Decrypting AzoRult traffic for fun and profit

There will be times in your career when you will be presented with a traffic capture and get the task to determine what happened and if any data was stolen.

In this post, I will show you how you can squeeze all those juicy information from a PCAP traffic capture from an Azorult infection.

At the end, you will be able to answer which data has been stolen so you can act accordingly. Let’s start!

Getting sample data

Head over to https://any.run and search for “Azorult” in public submissions or use the PCAP you already got

Most likely you will find a lot of samples

You will find a lot of samples without actual network traffic since the command and control server was already offline when any.run analyzed the sample. Have a look at samples which show POST requests

A good candidate for further investigation since you can see multiple POST requests

Once you found an appropriate sample, download the PCAP to your machine and open it in Wireshark.

◆ WHAT THIS EXERCISE ASKS:
A. Name every verb in the "Getting sample data" section of the AzoRult post that gives the reader a direct command.
B. Please print the section of the AzoRult post starting with "At the end, you" and going on through "it in Wireshark.".
C. Carry on the AzoRult post from its final sentence.

◆ DATA EXTRACT:

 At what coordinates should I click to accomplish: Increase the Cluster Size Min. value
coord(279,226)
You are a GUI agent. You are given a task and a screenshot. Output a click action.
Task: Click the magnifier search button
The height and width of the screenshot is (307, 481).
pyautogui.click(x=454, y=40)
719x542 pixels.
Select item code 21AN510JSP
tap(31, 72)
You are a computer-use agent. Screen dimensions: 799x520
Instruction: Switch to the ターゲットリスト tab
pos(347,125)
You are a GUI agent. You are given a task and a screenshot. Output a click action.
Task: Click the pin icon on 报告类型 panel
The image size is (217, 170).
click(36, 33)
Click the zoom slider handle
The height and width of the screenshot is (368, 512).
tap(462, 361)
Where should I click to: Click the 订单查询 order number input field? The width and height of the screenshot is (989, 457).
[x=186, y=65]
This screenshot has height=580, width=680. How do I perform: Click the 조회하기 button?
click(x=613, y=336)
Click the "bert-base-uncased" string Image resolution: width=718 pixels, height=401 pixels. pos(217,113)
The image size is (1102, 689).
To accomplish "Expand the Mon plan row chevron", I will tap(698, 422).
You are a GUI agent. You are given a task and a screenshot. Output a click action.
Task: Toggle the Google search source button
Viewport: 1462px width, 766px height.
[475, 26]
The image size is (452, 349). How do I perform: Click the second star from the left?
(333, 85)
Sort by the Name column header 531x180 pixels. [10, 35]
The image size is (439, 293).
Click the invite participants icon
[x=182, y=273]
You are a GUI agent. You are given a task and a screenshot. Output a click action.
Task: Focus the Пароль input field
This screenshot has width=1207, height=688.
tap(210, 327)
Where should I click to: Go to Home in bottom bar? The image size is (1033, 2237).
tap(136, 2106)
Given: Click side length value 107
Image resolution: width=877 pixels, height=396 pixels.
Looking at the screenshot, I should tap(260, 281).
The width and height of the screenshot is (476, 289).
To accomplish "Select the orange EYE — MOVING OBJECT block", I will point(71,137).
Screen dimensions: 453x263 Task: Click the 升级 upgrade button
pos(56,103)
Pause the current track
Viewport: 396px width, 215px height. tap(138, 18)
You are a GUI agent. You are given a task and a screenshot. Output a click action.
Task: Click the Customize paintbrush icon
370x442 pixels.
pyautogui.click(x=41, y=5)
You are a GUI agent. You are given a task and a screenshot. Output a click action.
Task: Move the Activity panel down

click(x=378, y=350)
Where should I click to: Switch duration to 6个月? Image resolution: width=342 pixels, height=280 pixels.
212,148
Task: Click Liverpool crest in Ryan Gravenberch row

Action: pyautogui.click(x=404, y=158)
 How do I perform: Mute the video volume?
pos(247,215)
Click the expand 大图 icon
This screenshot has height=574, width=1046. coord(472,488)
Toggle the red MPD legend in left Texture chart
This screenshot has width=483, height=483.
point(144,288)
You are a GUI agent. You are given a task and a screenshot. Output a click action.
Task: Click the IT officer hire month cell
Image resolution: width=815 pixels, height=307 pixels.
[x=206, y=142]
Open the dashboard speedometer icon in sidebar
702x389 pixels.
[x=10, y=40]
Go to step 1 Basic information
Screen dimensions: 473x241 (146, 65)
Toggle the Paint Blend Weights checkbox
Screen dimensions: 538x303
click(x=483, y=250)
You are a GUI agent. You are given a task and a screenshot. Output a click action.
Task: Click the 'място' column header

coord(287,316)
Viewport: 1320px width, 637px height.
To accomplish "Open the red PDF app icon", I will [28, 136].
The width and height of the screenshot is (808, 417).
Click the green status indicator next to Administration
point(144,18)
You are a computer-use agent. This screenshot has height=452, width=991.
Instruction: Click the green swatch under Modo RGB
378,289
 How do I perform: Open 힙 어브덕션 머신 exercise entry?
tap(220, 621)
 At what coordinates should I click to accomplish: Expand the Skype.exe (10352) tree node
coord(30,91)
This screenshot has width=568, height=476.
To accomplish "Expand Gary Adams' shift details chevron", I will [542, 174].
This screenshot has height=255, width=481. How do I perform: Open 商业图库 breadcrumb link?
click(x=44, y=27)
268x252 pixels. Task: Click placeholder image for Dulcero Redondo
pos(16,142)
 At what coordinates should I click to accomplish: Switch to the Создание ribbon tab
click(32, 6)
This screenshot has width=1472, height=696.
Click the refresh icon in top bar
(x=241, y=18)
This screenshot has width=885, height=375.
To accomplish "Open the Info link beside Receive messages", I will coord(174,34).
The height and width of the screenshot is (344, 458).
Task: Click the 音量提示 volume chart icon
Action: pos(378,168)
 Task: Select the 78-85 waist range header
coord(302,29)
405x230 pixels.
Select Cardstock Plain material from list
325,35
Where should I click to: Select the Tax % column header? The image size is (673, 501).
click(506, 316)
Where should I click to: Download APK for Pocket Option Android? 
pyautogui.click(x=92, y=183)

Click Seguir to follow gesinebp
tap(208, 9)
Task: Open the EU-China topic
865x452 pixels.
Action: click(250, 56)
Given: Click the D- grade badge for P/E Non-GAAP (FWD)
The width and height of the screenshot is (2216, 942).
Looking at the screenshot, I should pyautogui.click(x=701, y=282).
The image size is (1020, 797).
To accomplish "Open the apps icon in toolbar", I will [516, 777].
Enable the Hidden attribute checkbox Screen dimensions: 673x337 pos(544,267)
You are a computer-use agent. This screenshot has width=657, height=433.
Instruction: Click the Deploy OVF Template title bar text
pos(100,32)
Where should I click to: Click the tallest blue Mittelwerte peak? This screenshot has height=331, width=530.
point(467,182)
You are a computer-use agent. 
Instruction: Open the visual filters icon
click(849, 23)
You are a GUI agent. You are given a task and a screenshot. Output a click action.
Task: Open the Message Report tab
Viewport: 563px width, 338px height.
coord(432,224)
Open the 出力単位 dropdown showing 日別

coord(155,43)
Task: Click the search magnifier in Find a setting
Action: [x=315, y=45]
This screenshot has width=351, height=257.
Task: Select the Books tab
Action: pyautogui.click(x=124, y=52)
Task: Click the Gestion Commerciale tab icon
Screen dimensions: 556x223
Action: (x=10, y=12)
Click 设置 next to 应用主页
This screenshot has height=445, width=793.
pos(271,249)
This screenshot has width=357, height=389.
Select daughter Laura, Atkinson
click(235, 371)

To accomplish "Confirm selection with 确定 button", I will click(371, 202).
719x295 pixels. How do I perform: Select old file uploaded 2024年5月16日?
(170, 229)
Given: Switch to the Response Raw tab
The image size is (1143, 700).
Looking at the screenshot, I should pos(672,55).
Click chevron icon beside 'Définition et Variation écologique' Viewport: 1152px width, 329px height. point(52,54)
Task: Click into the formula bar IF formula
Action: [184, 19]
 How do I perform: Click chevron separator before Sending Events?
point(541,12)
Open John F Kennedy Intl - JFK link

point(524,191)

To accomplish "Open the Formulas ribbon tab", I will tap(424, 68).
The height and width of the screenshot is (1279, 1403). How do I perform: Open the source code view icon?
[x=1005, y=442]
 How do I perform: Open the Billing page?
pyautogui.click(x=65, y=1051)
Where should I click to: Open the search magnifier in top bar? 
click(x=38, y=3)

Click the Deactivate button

◆ PER-TASK ANSWERS:
A. Head over, search, use, Have a look, download, open

B.
At the end, you will be able to answer which data has been stolen so you can act accordingly. Let’s start!

Getting sample data

Head over to https://any.run and search for “Azorult” in public submissions or use the PCAP you already got

Most likely you will find a lot of samples

You will find a lot of samples without actual network traffic since the command and control server was already offline when any.run analyzed the sample. Have a look at samples which show POST requests

A good candidate for further investigation since you can see multiple POST requests

Once you found an appropriate sample, download the PCAP to your machine and open it in Wireshark.

C.
Using Wireshark to follow HTTP streams

You then have to be on the lookout for HTTP POST requests. If you want to see the content of the request, you can right click the appropriate row and click on “Follow” and “HTTP stream”

The “Check-in” which does not contain any interesting info

You will notice multiple POST requests while the first is pretty small and functions as a check-in to the Command and Control server. Skip this one since this does not contain any valuable data for us.

Size matters! The biggest POST request in the PCAP is our target

One man’s trash is another man’s treasure! Looks like trash but is actually the stolen data getting exfiltrated! That’s the request we are interested in! Notice, that this request contains much more data!

Change view and save

Change the view to “Raw” and save the output to disk so we can further process it.

You might need some patience

Now comes the fun part! As you might have noticed, the POST request data is encrypted in some way. Turns out, it is just XORed with a 3 byte key which unfortunately is not the same for all variants. What now? Make “some” educated guesses?

Fear not, I created a tool which first tries to decrypt it with keys I found in the wild and if this is not successful, it will start to brute force the key. This is possible with the help of a known plaintext attack since I learned through manually reversing AzoRult that the plaintext stolen data contains strings like “<info” which we can look for after every decryption try.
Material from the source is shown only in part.